В доме Цвики, вернее, в их двухэтажной квартирке, толпились люди. Когда я вошел, мать его стояла посреди комнаты. Под глазами у нее были не черные круги, не черные пятна – нет, две пропасти. Ее обнимала девушка со щедро рассыпанными по плечам каштановыми волосами, длиннющими черными ресницами и пронзительно карими глазами. Цвикина мать молчала, а девушка все время пришептывала: «Цвика… Мой Цвика…. Что же ты, Цвика?!..» Это явно не была его сестра – она внешне ничем не походила ни на него самого, ни на его мать, ни на отца. Отец сидел в соседней комнате на кровати, обхватив голову руками, и слегка раскачивался. Справа и слева от него сидели родственники и друзья – мрачные бородатые поселенцы. В углу комнаты с каким-то ужасно виноватым видом примостился серый полосатый кот.

– Это уже третий, – заговорил вдруг отец, указывая пальцем на кота. – Один попал под машину. Другой куда-то пропал. Говорят, животные погибают вместо людей… Этот будет жить долго.

Он закрыл лицо руками и зарыдал.

Потом все пошли в синагогу. Рав поселения тихо поднялся на возвышение в центре зала. Наступила тишина, прерываемая лишь раздающимися с разных сторон всхлипами да тихим плачем родителей.

– Г-споди, – сказал раввин, глядя поверх голов. – Ну, сколько можно? Убивают нас… убивают наших детей?
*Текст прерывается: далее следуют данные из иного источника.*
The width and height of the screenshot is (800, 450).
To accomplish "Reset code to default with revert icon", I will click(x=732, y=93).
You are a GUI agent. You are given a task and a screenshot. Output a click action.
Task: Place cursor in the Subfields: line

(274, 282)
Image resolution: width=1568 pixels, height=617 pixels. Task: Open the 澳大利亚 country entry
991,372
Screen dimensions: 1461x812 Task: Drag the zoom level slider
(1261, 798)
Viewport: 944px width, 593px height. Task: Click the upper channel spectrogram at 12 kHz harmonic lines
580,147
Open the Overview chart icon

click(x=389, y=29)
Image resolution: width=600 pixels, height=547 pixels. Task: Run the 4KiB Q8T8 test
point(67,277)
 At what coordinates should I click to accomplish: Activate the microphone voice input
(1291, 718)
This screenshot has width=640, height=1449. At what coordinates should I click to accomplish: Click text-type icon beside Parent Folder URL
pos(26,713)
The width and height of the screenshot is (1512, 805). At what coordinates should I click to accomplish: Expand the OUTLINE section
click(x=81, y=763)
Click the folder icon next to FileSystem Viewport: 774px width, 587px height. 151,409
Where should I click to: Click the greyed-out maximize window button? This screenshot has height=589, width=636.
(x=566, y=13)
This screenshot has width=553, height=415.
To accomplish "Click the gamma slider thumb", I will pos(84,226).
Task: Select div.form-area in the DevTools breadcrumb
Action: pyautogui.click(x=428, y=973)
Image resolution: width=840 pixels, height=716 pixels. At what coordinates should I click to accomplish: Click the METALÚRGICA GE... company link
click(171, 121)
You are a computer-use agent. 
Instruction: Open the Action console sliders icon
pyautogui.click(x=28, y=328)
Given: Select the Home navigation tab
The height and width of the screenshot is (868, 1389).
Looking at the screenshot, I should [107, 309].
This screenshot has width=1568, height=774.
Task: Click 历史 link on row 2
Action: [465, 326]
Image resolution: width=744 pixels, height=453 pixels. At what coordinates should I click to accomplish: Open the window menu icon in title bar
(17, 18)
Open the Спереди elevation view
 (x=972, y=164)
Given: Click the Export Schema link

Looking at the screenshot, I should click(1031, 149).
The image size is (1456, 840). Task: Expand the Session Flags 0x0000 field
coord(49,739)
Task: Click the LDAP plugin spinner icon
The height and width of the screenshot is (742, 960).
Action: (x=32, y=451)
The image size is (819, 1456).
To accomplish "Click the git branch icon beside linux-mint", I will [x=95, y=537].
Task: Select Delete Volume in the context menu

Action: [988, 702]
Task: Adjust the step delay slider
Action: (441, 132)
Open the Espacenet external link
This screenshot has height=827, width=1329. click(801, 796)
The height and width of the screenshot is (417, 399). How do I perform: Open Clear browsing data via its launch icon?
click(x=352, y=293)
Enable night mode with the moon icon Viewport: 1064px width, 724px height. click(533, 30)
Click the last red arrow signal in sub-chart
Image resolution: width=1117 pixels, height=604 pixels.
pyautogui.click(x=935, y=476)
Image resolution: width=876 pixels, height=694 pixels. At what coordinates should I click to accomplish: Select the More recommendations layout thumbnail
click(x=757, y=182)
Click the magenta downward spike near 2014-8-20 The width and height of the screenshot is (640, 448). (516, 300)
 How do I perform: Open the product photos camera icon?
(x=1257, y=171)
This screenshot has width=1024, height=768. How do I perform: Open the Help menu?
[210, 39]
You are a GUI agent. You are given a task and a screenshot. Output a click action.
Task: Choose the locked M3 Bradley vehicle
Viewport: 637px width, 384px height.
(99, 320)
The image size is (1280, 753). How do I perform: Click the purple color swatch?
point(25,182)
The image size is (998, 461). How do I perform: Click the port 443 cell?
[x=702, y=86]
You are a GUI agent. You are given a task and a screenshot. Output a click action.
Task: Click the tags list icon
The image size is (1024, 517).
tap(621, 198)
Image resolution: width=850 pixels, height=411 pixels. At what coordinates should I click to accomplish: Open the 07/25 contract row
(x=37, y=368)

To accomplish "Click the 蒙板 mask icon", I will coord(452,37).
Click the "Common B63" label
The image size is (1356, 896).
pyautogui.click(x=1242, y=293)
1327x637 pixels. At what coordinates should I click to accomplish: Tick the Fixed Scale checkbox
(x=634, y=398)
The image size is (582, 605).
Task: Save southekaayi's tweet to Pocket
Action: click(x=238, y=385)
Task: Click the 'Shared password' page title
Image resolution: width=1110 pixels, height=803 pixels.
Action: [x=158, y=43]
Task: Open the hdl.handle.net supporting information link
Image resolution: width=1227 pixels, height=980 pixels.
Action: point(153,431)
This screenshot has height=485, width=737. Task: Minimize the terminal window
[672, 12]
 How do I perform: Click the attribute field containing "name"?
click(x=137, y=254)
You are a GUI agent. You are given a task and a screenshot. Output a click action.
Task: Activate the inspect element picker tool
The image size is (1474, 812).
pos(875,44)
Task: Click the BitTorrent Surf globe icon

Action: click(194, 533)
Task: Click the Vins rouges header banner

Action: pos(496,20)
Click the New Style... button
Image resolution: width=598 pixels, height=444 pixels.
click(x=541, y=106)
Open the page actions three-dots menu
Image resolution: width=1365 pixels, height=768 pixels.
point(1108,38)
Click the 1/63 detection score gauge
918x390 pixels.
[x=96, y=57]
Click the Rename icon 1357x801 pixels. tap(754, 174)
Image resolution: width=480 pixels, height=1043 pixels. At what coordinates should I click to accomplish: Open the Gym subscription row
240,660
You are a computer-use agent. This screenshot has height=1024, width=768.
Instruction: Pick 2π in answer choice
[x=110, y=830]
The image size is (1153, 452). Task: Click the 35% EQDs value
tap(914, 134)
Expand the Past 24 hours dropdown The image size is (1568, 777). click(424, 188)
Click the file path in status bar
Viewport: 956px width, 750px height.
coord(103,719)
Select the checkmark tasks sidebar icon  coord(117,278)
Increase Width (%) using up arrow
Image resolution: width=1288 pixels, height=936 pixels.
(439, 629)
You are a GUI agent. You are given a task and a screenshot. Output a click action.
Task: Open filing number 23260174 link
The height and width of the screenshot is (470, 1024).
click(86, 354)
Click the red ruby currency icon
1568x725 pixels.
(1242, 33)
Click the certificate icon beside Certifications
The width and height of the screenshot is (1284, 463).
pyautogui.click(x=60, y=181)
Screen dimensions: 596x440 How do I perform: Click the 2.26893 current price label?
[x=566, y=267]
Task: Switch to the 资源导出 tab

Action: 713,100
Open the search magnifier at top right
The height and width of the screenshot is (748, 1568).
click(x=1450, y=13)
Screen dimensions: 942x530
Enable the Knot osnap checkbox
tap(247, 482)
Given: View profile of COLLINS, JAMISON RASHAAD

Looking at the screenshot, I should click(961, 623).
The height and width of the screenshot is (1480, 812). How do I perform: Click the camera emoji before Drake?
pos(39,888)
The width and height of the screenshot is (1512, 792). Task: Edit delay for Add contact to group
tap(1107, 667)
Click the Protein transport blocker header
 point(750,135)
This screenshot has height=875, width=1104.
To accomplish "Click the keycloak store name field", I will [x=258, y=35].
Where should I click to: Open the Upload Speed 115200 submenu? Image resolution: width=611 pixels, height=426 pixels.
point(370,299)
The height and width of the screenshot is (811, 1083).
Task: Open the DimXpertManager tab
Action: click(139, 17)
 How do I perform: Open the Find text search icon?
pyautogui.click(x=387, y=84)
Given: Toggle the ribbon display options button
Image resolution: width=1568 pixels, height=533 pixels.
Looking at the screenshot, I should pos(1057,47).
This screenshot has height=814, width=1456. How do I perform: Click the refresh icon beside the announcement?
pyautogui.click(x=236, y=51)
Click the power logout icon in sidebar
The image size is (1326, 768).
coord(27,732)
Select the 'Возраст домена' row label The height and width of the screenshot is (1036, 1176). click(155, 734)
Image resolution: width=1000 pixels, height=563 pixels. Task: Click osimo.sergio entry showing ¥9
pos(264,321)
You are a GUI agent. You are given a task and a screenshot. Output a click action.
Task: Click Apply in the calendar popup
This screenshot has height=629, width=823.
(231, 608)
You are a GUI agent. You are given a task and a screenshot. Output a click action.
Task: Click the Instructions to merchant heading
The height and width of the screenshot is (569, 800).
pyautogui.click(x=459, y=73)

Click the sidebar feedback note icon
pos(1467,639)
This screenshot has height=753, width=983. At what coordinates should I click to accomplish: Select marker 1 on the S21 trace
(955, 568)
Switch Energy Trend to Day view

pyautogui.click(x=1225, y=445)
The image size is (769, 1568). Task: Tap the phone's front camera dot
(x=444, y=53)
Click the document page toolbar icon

Когда же это все прекратится, а, Г-споди?

За двадцать дней до. 28 сивана. (7 июня). 22.30

На вторую ночь после убийств на баскетбольной площадке я проснулся оттого, что кто-то стучал в дверь моего эшкубита.

– Кто там? – крикнул я, не вставая с постели.

Никто не ответил, но стук возобновился. Даже стал настойчивее. Я подошел к окну, отстегнул застежку, отодвинул влево створку окна и высунул голову. Он стоял там. С «калашом». Во лбу его цвели черные провалы, морда была перемазана кровью, кровь сочилась и из пробитого пулями живота, однако на ногах он держался твердо и автомат сжимал в руках очень твердо. На сей раз, он был в чалме, и борода его вилась с такой интенсивностью, словно ее только что сняли с горячих бигудей. Луна светила как-то по – особенному ослепительно. Можно было рассмотреть каждый волосок. Я уставился на него, и он тоже меня увидел и дал очередь в окно. Пули пролетели мимо меня в темноту, куда я юркнул вслед за ними. В темноте я схватил «беретту» и несколько раз выстрелил через дверь. Думаю, не промахнулся, но звука падающего тела не последовало. Гошка забился в угол и завыл. Я замер.

Ногою, обутой в тяжелый бутс, араб легко высадил дверь. Я был наготове и залепил в него несколько пуль в упор, но он даже не дрогнул, а лишь направил на меня дуло своего «калаша». И я понял, что это – всё. Сейчас будет подведен итог моему сорокасемилетнему существованию. Так вот и прожил – когда-то пил чай с бабушкой и дедушкой на террасе подмосковной дачи, затем в московских подъездах – водку и «Солнцедар», прежде, чем последний был снят с производства и, возможно, засекречен как оружие массового поражения, дышал пробензиненным московским воздухом, банным воздухом Тель-Авива и кристальным воздухом Самарии, а сейчас возьму – и дышать перестану.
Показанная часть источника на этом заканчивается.